Prevent creation of new admin

Is there any way to prevent the creation of new admin users from the panel?
I’d love to give the admin access to a client but they’ll be able to create new users for a restricted area and I’m sure they will accidentally create ad admin user instead so I’d really like to avoid that.

There doesn’t seem to be an option apart from a user.create:before hook or maybe a custom User class.

Something like

permissions:
  users:
    create:
      - client

unfortunately, does not work.

This looks like a very weird omission honestly and it would make total sense to have it in the core. I’ll add it as a suggestion on nolt.

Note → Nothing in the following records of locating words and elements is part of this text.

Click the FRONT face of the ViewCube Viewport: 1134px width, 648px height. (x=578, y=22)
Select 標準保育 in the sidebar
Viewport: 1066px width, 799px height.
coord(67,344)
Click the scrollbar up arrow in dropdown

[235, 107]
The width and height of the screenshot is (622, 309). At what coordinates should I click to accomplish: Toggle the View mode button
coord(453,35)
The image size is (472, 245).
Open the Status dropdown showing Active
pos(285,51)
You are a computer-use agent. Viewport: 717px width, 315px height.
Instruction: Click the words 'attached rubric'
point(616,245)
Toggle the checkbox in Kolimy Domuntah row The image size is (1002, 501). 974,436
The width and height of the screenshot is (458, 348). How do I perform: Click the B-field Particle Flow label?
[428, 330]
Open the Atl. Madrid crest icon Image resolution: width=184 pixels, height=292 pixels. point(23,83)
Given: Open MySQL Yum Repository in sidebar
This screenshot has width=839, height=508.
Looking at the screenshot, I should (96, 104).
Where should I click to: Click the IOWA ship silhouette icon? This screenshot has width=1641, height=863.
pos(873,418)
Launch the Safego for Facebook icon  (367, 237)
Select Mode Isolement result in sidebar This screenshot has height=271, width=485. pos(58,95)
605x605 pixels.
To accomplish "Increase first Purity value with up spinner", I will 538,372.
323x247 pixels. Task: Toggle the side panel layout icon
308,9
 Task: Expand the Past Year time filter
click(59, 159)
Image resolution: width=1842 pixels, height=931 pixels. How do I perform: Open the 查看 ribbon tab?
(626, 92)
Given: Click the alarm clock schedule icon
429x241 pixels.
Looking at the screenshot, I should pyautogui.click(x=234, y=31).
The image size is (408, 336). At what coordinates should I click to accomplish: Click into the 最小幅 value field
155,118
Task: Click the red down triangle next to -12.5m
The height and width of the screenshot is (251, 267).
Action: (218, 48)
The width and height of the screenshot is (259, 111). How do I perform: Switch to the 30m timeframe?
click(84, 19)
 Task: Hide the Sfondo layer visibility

Done: More granular control of the roles available to be created · Kirby Feedback

Immediately upvoted :slight_smile:

1 Like

Now that I think about it, the same approach could be used to limit other things, for example

permissions:
    pages:
        delete:
            - post

That permission can already be set in the page blueprints. But I think we need some unified approach towards permissions. The current implementation is rather limited and there are too many places where permissions can be set (all sorts of blueprints, additionally hooks, custom models…).

Edit: Ohhh I think I misunderstood. He should be able to create users, but not admins?

How about a new role with every permission except users?
I would argue admin is admin for a reason :slight_smile:

title: SlightlyUnderpoweredAdmin
permissions:
  access:
    *: true
  files:
    *: true
  languages:
    *: true
  pages:
    *: true
  site:
    *: true
  user:
    *: true
  users:
    *: false

Correct, I want the current admins to only be able to create new users with roles that are not admin. Essentially I want the admins to only be the two I have created, mine and the client’s one.

I don’t want to risk them being able to create an admin user by accident.

Are there different non-admin roles?

How about a hook that checks the role and changes it from admin to editor after a user is created?
It’s not fancy, but should work for your case.

I agree with the permission system being too scattered and sometimes not granular enough.